Bisindolylmaleimide XI (hydrochloride)

Bisindolylmaleimide XI hydrochloride (Ro 32-0432) is a potent, selective and orally active PKC inhibitor with IC₅₀s of 9 nM, 28 nM, 31 nM, 37 nM, and 108 nM for PKCα, PKCβI, PKCβII, PKCγ, and PKCε, respectively^[1][2]. In Vitro: Bisindolylmaleimide XI hydrochloride (Ro 32-0432) inhibits IL-2 secretion, IL-2 receptor expression in, and proliferation of, peripheral human T-cells stimulated with phorbol ester together with phytohemagglutin or anti-CD3, but does not inhibit IL-2 induced proliferation in cells already stimulated to express IL-2 receptors. Proliferation of the influenza peptide antigen HA 307-319-specific human T-cell clone (HA27) after exposure to antigen-pulsed autologous presenting cells is also inhibited by Bisindolylmaleimide XI hydrochloride^[2].

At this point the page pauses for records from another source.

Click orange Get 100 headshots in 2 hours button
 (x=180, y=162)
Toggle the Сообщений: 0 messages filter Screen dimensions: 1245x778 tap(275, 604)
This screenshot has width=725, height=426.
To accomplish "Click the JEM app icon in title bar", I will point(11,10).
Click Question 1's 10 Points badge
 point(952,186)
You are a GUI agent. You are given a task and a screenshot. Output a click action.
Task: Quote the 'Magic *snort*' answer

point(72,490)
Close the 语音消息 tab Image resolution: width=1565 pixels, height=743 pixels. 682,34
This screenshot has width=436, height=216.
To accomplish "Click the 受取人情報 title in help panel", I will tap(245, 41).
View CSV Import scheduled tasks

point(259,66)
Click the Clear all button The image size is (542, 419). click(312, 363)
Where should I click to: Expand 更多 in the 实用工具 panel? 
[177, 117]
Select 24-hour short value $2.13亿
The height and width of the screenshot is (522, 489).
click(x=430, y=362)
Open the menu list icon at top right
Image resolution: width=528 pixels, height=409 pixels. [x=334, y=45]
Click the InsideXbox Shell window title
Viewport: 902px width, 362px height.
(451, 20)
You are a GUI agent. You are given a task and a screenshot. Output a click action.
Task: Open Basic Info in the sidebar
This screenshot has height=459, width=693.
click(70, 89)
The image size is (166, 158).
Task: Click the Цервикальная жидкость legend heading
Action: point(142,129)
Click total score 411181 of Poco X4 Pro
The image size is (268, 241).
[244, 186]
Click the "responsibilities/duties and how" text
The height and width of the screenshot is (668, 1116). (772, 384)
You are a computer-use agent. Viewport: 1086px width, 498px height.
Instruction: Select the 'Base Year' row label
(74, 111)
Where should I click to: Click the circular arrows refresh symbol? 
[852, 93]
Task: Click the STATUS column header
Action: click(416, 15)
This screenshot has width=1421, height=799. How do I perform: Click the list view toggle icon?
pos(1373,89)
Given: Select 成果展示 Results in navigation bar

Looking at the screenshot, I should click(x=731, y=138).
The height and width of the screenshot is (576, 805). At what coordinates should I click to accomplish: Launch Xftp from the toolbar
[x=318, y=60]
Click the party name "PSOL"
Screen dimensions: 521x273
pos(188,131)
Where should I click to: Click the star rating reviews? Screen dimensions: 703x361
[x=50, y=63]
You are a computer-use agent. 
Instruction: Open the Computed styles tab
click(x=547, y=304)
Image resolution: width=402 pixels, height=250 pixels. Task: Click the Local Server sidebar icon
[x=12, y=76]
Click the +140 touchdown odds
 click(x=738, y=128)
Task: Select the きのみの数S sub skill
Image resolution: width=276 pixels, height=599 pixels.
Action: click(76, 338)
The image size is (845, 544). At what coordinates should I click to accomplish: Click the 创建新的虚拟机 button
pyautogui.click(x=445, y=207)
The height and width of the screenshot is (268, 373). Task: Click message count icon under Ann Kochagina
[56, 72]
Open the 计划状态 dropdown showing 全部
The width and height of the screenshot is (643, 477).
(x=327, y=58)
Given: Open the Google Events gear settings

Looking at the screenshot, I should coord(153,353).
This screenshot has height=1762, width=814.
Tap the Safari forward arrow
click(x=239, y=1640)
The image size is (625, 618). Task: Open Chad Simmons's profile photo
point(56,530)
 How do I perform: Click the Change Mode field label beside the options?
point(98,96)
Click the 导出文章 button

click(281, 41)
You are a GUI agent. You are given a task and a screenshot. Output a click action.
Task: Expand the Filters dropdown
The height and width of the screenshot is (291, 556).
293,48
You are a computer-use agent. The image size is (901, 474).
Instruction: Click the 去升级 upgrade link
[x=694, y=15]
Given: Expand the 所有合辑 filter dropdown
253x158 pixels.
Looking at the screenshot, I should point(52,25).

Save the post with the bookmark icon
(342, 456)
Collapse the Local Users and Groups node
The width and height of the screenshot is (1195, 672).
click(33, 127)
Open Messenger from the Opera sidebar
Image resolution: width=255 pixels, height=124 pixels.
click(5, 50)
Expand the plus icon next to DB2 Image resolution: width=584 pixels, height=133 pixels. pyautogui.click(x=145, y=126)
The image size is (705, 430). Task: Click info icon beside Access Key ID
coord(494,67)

PKC inhibition with Bisindolylmaleimide XI hydrochloride (Ro 32-0432; 1 μM) decreases the proportion of apoptotic cells (-21%) in retinal progenitor cells (RPCs)^[3]. In Vivo: Oral administration of Bisindolylmaleimide XI hydrochloride inhibits subsequent phorbol ester-induced edema in ratss. Induction of more physiologically T-cell driven responses such as host vs. graft responses and the secondary paw swelling in adjuvant-induced arthritis are also inhibited by Bisindolylmaleimide XI hydrochloride^[2].